For the entries below, repeat exactly each line starting with the one that contains "Select the Supervisor role" and going on through the one that contains "This screenshot has width=1080, height=678.", and no others.

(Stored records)
---
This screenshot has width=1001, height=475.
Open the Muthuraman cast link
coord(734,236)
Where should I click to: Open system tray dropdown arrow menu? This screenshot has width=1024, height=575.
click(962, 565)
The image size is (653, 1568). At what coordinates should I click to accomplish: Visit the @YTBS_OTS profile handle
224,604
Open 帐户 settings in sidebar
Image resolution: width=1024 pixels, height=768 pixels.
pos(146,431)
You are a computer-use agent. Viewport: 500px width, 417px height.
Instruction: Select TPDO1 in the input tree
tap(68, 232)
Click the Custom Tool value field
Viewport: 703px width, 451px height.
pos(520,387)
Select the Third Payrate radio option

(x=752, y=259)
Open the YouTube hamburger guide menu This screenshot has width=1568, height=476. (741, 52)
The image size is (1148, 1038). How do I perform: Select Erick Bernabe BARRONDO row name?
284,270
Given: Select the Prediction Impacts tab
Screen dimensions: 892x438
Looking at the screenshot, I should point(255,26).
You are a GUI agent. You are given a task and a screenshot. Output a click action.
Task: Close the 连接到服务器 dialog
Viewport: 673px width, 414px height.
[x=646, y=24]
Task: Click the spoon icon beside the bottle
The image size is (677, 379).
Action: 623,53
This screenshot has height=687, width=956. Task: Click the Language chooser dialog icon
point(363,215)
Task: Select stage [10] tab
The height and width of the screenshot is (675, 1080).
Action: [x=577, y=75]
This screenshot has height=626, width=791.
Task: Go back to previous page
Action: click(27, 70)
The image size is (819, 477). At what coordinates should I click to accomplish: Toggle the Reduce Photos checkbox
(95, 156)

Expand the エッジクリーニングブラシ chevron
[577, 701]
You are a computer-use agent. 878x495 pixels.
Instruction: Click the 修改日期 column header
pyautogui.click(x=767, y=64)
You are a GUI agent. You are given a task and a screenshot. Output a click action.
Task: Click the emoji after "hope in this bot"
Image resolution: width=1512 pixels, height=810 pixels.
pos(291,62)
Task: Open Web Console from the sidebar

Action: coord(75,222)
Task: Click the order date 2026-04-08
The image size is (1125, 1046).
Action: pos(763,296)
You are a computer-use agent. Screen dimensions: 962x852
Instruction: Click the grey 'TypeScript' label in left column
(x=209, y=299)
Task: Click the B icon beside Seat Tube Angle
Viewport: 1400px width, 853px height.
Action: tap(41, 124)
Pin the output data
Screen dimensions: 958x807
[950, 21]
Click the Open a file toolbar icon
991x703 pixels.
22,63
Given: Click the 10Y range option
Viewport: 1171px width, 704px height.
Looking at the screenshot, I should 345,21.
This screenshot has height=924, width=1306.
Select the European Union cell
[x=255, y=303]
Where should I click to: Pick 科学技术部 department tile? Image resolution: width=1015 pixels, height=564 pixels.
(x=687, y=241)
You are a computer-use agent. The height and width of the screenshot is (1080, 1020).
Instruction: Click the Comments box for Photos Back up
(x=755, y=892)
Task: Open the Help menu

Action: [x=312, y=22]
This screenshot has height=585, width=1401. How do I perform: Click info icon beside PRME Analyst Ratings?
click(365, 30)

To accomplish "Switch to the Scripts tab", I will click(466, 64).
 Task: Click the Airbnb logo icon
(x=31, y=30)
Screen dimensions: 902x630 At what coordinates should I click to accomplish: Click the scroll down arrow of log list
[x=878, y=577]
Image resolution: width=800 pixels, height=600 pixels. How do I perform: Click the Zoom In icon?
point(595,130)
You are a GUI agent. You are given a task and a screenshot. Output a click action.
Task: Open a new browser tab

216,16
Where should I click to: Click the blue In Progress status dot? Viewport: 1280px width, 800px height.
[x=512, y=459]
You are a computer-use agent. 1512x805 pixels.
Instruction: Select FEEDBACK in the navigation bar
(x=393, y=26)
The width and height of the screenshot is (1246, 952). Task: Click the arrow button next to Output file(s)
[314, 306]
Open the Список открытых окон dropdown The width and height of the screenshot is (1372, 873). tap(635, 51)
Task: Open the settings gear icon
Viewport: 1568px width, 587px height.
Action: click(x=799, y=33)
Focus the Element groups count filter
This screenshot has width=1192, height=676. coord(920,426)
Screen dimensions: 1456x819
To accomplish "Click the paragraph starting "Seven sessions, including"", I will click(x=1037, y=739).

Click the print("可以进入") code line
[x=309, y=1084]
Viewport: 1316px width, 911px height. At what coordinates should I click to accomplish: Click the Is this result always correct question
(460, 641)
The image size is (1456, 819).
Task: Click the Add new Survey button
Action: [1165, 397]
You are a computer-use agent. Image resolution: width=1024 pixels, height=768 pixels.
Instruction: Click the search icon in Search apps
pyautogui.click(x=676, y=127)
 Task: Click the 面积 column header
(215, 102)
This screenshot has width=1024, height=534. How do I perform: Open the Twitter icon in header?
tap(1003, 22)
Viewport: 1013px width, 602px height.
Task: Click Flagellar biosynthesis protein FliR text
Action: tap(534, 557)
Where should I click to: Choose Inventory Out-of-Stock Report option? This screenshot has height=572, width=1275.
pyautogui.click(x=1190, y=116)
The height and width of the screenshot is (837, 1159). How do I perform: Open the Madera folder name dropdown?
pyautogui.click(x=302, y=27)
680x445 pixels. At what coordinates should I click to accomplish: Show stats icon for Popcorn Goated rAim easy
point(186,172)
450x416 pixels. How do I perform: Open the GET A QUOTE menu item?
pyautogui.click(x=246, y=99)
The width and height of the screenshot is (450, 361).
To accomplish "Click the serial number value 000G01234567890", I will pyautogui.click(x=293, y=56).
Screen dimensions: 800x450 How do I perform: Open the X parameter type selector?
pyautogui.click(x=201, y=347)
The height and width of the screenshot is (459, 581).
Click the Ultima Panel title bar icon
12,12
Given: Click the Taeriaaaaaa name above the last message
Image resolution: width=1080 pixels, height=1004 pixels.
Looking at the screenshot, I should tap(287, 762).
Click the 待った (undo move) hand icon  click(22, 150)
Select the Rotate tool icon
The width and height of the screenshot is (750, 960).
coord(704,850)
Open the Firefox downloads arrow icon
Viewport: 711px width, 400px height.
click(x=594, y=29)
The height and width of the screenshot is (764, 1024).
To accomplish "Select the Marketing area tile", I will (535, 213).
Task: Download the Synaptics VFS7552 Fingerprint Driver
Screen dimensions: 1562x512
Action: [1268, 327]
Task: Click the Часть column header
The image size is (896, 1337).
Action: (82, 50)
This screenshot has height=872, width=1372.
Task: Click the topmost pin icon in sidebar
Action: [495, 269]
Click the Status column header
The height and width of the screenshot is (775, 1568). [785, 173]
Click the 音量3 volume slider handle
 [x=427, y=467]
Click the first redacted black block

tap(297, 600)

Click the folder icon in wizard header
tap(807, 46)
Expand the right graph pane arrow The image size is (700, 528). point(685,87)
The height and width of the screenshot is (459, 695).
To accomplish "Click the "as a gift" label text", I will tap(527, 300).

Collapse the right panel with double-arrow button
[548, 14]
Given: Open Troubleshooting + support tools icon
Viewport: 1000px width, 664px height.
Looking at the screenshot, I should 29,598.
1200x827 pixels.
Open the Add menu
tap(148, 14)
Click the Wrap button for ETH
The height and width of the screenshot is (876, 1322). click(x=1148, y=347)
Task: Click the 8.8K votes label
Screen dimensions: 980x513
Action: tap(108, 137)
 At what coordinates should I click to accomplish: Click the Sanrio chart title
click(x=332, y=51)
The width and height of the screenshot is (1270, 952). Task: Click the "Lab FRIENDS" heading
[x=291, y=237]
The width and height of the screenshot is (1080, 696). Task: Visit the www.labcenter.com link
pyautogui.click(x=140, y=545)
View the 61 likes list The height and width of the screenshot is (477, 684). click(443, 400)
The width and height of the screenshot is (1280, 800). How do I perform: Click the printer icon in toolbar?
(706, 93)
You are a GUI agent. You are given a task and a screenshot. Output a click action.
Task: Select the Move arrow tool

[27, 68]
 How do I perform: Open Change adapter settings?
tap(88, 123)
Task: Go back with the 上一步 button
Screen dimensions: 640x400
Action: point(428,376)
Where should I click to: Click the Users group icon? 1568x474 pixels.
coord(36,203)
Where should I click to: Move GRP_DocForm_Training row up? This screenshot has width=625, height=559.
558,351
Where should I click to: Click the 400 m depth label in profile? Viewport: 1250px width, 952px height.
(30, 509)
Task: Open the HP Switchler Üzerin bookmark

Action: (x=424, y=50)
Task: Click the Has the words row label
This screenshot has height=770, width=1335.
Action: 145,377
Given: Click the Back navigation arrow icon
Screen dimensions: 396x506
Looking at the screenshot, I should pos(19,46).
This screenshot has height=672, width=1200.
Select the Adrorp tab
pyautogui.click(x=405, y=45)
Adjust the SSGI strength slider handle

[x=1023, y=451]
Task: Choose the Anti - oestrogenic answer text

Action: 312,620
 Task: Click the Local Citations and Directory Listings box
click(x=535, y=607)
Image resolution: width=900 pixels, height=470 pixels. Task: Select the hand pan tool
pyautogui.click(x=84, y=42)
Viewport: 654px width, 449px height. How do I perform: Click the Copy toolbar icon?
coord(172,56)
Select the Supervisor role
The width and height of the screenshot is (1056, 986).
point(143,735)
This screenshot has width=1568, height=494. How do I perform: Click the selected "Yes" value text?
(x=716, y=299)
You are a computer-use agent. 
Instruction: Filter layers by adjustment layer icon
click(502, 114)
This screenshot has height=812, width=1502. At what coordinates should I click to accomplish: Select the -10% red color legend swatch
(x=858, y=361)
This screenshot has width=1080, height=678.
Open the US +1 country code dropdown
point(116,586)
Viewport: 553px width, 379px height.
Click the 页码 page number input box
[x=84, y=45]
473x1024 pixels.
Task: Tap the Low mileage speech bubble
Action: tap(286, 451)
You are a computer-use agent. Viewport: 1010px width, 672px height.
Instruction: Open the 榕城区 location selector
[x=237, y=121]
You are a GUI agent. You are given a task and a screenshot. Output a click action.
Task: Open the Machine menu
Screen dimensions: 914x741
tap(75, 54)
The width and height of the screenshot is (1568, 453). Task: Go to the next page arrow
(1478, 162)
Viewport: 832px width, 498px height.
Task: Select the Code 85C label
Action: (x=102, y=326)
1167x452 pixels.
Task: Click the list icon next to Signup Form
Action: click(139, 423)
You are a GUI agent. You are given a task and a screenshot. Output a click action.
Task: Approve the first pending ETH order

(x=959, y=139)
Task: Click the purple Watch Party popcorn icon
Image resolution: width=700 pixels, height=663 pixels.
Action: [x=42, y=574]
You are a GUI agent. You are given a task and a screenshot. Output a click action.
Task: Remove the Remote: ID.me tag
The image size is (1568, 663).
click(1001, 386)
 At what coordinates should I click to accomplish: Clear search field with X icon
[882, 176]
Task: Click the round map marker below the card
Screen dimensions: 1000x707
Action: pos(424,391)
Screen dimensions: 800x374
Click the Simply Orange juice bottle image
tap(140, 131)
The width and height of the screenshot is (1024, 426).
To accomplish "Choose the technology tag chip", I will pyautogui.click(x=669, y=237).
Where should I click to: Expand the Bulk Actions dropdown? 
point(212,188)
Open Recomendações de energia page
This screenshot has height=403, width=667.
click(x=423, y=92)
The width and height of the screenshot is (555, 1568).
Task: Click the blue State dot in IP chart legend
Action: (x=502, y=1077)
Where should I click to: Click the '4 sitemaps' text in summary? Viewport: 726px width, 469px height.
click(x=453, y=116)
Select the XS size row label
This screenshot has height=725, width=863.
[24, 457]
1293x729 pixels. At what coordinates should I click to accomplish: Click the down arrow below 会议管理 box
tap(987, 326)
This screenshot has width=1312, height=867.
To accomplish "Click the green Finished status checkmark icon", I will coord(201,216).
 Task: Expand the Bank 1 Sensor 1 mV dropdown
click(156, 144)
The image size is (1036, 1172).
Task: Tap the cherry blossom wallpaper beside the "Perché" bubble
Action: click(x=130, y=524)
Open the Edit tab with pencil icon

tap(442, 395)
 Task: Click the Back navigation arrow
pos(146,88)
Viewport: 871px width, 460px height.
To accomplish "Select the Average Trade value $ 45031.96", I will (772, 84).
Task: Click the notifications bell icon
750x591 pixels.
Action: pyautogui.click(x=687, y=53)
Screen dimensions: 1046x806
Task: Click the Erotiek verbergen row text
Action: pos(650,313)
---
### Reply:
Select the Supervisor role
The width and height of the screenshot is (1056, 986).
point(143,735)
This screenshot has width=1568, height=494. How do I perform: Click the selected "Yes" value text?
(x=716, y=299)
You are a computer-use agent. 
Instruction: Filter layers by adjustment layer icon
click(502, 114)
This screenshot has height=812, width=1502. At what coordinates should I click to accomplish: Select the -10% red color legend swatch
(x=858, y=361)
This screenshot has width=1080, height=678.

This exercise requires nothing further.